ASSIGNMENT →
Please return each record exactly as it stands.

===== RECORDS SUPPLIED

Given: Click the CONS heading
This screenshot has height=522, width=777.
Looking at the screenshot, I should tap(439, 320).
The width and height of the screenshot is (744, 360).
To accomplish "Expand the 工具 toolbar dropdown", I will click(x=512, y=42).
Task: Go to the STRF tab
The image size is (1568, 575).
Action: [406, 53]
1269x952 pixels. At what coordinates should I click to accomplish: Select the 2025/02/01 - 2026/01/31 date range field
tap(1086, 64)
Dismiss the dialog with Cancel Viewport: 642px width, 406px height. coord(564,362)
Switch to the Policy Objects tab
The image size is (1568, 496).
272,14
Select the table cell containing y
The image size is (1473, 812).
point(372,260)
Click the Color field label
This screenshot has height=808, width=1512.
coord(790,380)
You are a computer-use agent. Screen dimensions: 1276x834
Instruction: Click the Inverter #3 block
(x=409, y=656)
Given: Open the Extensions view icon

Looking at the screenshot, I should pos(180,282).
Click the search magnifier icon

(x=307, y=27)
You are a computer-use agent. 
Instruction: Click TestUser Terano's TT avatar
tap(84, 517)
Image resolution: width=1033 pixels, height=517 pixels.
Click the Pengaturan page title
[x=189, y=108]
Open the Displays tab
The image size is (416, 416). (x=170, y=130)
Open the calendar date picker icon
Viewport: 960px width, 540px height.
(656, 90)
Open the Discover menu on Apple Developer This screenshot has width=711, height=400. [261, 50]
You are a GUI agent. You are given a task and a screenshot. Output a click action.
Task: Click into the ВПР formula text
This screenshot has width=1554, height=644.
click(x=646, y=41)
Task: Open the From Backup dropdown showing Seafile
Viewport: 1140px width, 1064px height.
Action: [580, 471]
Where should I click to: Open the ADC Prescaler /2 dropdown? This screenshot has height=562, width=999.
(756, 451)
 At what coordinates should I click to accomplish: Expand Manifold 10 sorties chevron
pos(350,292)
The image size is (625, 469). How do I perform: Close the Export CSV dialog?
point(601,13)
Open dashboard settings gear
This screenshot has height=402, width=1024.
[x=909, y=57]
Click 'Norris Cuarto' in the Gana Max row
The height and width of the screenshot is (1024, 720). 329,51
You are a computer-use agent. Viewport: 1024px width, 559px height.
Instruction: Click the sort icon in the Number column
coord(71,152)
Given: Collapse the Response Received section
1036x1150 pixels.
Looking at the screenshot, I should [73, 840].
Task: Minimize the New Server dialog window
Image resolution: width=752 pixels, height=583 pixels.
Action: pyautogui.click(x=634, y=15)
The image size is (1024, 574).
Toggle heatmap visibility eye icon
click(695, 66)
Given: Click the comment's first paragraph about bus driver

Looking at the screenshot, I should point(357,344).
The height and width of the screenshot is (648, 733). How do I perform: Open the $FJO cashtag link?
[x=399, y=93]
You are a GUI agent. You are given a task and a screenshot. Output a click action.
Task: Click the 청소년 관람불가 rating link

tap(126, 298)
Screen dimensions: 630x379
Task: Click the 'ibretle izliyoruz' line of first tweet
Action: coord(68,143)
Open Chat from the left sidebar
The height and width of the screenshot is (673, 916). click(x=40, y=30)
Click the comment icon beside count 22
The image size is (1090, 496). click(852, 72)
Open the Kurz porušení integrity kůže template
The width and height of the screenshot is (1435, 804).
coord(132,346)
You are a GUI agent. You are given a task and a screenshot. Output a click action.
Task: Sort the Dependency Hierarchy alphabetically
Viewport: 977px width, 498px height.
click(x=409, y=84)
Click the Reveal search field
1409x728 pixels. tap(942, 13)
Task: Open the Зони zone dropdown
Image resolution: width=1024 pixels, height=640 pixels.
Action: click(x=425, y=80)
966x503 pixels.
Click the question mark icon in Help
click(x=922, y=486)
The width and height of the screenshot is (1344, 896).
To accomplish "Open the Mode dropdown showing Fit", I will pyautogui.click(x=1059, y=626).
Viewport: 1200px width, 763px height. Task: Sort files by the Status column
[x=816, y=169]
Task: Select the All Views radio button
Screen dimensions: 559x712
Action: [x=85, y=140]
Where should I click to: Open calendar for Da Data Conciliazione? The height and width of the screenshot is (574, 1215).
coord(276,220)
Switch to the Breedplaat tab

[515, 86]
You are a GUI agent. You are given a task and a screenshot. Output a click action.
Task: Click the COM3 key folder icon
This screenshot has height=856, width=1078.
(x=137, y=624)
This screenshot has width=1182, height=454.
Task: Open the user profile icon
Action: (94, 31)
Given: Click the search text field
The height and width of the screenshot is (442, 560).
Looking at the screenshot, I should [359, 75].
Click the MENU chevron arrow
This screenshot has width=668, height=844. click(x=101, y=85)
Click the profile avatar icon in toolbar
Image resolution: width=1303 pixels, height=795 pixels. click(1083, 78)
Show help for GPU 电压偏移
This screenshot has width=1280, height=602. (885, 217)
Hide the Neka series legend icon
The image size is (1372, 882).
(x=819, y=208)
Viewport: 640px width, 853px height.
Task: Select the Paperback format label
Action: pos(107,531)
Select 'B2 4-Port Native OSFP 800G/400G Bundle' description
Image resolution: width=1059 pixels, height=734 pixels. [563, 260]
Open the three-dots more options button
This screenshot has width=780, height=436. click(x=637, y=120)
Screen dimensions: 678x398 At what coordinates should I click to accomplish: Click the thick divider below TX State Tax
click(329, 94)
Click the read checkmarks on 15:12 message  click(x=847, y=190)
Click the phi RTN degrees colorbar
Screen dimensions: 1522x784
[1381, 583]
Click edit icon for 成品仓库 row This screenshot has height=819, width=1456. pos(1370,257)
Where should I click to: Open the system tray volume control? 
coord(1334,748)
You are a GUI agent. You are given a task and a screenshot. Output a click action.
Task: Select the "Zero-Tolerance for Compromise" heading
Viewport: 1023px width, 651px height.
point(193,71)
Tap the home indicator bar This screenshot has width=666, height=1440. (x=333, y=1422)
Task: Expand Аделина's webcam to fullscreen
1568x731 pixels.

==========

TASK ANSWER →
Given: Click the CONS heading
This screenshot has height=522, width=777.
Looking at the screenshot, I should tap(439, 320).
The width and height of the screenshot is (744, 360).
To accomplish "Expand the 工具 toolbar dropdown", I will click(x=512, y=42).
Task: Go to the STRF tab
The image size is (1568, 575).
Action: [406, 53]
1269x952 pixels. At what coordinates should I click to accomplish: Select the 2025/02/01 - 2026/01/31 date range field
tap(1086, 64)
Dismiss the dialog with Cancel Viewport: 642px width, 406px height. coord(564,362)
Switch to the Policy Objects tab
The image size is (1568, 496).
272,14
Select the table cell containing y
The image size is (1473, 812).
point(372,260)
Click the Color field label
This screenshot has height=808, width=1512.
coord(790,380)
You are a computer-use agent. Screen dimensions: 1276x834
Instruction: Click the Inverter #3 block
(x=409, y=656)
Given: Open the Extensions view icon

Looking at the screenshot, I should pos(180,282).
Click the search magnifier icon

(x=307, y=27)
You are a computer-use agent. 
Instruction: Click TestUser Terano's TT avatar
tap(84, 517)
Image resolution: width=1033 pixels, height=517 pixels.
Click the Pengaturan page title
[x=189, y=108]
Open the Displays tab
The image size is (416, 416). (x=170, y=130)
Open the calendar date picker icon
Viewport: 960px width, 540px height.
(656, 90)
Open the Discover menu on Apple Developer This screenshot has width=711, height=400. [261, 50]
You are a GUI agent. You are given a task and a screenshot. Output a click action.
Task: Click into the ВПР formula text
This screenshot has width=1554, height=644.
click(x=646, y=41)
Task: Open the From Backup dropdown showing Seafile
Viewport: 1140px width, 1064px height.
Action: [580, 471]
Where should I click to: Open the ADC Prescaler /2 dropdown? This screenshot has height=562, width=999.
(756, 451)
 At what coordinates should I click to accomplish: Expand Manifold 10 sorties chevron
pos(350,292)
The image size is (625, 469). How do I perform: Close the Export CSV dialog?
point(601,13)
Open dashboard settings gear
This screenshot has height=402, width=1024.
[x=909, y=57]
Click 'Norris Cuarto' in the Gana Max row
The height and width of the screenshot is (1024, 720). 329,51
You are a computer-use agent. Viewport: 1024px width, 559px height.
Instruction: Click the sort icon in the Number column
coord(71,152)
Given: Collapse the Response Received section
1036x1150 pixels.
Looking at the screenshot, I should [73, 840].
Task: Minimize the New Server dialog window
Image resolution: width=752 pixels, height=583 pixels.
Action: pyautogui.click(x=634, y=15)
The image size is (1024, 574).
Toggle heatmap visibility eye icon
click(695, 66)
Given: Click the comment's first paragraph about bus driver

Looking at the screenshot, I should point(357,344).
The height and width of the screenshot is (648, 733). How do I perform: Open the $FJO cashtag link?
[x=399, y=93]
You are a GUI agent. You are given a task and a screenshot. Output a click action.
Task: Click the 청소년 관람불가 rating link

tap(126, 298)
Screen dimensions: 630x379
Task: Click the 'ibretle izliyoruz' line of first tweet
Action: coord(68,143)
Open Chat from the left sidebar
The height and width of the screenshot is (673, 916). click(x=40, y=30)
Click the comment icon beside count 22
The image size is (1090, 496). click(852, 72)
Open the Kurz porušení integrity kůže template
The width and height of the screenshot is (1435, 804).
coord(132,346)
You are a GUI agent. You are given a task and a screenshot. Output a click action.
Task: Sort the Dependency Hierarchy alphabetically
Viewport: 977px width, 498px height.
click(x=409, y=84)
Click the Reveal search field
1409x728 pixels. tap(942, 13)
Task: Open the Зони zone dropdown
Image resolution: width=1024 pixels, height=640 pixels.
Action: click(x=425, y=80)
966x503 pixels.
Click the question mark icon in Help
click(x=922, y=486)
The width and height of the screenshot is (1344, 896).
To accomplish "Open the Mode dropdown showing Fit", I will pyautogui.click(x=1059, y=626).
Viewport: 1200px width, 763px height. Task: Sort files by the Status column
[x=816, y=169]
Task: Select the All Views radio button
Screen dimensions: 559x712
Action: [x=85, y=140]
Where should I click to: Open calendar for Da Data Conciliazione? The height and width of the screenshot is (574, 1215).
coord(276,220)
Switch to the Breedplaat tab

[515, 86]
You are a GUI agent. You are given a task and a screenshot. Output a click action.
Task: Click the COM3 key folder icon
This screenshot has height=856, width=1078.
(x=137, y=624)
This screenshot has width=1182, height=454.
Task: Open the user profile icon
Action: (94, 31)
Given: Click the search text field
The height and width of the screenshot is (442, 560).
Looking at the screenshot, I should [359, 75].
Click the MENU chevron arrow
This screenshot has width=668, height=844. click(x=101, y=85)
Click the profile avatar icon in toolbar
Image resolution: width=1303 pixels, height=795 pixels. click(1083, 78)
Show help for GPU 电压偏移
This screenshot has width=1280, height=602. (885, 217)
Hide the Neka series legend icon
The image size is (1372, 882).
(x=819, y=208)
Viewport: 640px width, 853px height.
Task: Select the Paperback format label
Action: pos(107,531)
Select 'B2 4-Port Native OSFP 800G/400G Bundle' description
Image resolution: width=1059 pixels, height=734 pixels. [563, 260]
Open the three-dots more options button
This screenshot has width=780, height=436. click(x=637, y=120)
Screen dimensions: 678x398 At what coordinates should I click to accomplish: Click the thick divider below TX State Tax
click(329, 94)
Click the read checkmarks on 15:12 message  click(x=847, y=190)
Click the phi RTN degrees colorbar
Screen dimensions: 1522x784
[1381, 583]
Click edit icon for 成品仓库 row This screenshot has height=819, width=1456. pos(1370,257)
Where should I click to: Open the system tray volume control? 
coord(1334,748)
You are a GUI agent. You are given a task and a screenshot. Output a click action.
Task: Select the "Zero-Tolerance for Compromise" heading
Viewport: 1023px width, 651px height.
point(193,71)
Tap the home indicator bar This screenshot has width=666, height=1440. (x=333, y=1422)
Task: Expand Аделина's webcam to fullscreen
1568x731 pixels.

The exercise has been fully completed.